--- THE TASK ---
Reproduce the listing below exactly, from its first line down to and including the line with "Given: Select the Amazone Citan 15001-C card".

--- MATERIAL TO PROCESS ---
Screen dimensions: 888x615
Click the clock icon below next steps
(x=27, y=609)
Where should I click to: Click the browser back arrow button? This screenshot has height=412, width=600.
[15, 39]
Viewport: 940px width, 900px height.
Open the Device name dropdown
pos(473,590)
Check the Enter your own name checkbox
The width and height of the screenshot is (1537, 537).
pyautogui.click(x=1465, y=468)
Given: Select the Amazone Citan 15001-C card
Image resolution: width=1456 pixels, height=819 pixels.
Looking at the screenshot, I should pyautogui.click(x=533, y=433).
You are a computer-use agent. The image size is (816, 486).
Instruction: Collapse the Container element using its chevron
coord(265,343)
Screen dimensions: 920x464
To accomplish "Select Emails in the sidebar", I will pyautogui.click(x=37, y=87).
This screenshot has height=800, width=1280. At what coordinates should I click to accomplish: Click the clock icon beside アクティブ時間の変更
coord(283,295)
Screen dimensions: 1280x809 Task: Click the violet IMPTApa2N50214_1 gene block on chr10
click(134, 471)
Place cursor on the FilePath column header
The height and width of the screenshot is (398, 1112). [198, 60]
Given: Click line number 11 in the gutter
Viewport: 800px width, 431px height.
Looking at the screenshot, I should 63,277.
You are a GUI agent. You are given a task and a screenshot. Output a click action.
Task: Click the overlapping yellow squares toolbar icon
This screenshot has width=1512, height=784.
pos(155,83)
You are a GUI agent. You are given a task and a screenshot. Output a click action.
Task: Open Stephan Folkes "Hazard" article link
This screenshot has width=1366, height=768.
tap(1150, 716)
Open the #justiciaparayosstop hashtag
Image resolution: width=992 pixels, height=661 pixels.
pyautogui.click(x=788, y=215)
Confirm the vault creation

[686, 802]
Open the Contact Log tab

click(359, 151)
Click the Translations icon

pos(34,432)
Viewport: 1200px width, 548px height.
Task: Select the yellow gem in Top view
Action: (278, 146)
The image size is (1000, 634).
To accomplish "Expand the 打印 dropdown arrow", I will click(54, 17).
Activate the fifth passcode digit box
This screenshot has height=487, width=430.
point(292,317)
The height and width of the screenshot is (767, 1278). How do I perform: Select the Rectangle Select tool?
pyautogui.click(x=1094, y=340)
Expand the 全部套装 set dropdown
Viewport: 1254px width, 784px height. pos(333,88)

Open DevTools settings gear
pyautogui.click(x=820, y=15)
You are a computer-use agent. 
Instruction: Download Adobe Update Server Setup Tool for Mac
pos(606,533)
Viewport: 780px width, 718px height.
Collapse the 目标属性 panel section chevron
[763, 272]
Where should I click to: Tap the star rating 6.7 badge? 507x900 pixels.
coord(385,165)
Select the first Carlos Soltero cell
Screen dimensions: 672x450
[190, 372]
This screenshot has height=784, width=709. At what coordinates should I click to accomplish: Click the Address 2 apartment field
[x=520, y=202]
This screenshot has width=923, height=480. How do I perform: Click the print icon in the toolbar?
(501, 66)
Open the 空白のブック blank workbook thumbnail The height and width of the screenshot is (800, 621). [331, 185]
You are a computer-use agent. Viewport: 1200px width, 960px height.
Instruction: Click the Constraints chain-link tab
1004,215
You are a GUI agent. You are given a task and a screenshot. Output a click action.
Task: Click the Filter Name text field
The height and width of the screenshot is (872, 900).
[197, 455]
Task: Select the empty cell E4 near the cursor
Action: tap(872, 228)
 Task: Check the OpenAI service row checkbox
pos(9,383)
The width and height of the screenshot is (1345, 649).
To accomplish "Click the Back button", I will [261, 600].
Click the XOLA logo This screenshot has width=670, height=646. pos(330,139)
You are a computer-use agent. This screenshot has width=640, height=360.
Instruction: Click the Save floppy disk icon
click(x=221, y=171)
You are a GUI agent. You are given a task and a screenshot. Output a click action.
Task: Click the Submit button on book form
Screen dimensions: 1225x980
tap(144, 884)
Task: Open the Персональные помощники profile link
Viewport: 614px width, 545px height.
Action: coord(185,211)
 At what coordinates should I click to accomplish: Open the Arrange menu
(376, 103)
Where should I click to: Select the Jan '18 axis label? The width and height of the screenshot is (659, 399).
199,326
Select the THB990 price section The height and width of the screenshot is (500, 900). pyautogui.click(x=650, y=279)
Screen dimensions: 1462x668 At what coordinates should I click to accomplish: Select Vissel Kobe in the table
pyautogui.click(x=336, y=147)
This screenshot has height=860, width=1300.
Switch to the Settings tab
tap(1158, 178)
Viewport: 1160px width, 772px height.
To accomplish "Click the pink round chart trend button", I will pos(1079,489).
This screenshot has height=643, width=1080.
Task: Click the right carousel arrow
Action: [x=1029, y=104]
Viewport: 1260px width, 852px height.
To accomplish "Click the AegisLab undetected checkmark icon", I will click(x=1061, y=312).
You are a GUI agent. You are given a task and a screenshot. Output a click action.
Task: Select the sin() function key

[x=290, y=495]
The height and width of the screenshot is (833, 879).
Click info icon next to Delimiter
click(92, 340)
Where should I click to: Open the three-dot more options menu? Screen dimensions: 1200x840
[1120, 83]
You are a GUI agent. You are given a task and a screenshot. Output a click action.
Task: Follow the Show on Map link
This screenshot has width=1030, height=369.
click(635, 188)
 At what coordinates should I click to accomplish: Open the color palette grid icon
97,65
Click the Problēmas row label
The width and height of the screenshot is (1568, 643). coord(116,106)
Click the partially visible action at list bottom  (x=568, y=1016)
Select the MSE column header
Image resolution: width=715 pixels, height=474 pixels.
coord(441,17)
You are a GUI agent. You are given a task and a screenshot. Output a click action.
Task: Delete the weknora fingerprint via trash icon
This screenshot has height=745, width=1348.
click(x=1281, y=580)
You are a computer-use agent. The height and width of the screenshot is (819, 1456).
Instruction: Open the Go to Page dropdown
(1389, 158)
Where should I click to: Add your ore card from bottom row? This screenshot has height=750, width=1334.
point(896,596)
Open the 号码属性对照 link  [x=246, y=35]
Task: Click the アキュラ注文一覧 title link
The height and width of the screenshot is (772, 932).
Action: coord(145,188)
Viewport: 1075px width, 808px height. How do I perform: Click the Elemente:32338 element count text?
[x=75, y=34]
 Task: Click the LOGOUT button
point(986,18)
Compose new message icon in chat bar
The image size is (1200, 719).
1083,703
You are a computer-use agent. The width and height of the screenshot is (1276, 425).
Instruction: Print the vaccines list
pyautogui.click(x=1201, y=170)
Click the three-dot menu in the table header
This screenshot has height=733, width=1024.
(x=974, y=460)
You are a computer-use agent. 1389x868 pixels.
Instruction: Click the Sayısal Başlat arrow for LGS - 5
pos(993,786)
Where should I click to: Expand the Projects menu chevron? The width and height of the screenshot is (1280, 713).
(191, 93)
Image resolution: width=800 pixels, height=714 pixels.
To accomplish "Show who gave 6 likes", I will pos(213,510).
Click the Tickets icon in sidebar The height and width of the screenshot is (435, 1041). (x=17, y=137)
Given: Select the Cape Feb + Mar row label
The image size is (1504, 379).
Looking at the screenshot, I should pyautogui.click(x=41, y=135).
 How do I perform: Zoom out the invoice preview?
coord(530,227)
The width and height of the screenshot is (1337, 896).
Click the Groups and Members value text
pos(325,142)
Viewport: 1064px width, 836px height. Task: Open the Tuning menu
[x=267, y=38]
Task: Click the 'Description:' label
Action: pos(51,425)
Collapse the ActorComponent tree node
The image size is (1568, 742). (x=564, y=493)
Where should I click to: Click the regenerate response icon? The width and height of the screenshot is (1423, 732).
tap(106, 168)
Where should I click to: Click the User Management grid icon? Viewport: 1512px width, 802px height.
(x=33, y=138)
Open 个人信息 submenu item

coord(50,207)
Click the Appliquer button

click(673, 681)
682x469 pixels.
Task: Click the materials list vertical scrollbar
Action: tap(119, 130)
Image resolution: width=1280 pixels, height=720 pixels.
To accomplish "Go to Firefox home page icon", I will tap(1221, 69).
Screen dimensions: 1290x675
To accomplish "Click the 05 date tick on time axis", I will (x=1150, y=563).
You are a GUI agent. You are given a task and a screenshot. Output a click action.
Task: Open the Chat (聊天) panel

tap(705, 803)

--- ANSWER BOX ---
Screen dimensions: 888x615
Click the clock icon below next steps
(x=27, y=609)
Where should I click to: Click the browser back arrow button? This screenshot has height=412, width=600.
[15, 39]
Viewport: 940px width, 900px height.
Open the Device name dropdown
pos(473,590)
Check the Enter your own name checkbox
The width and height of the screenshot is (1537, 537).
pyautogui.click(x=1465, y=468)
Given: Select the Amazone Citan 15001-C card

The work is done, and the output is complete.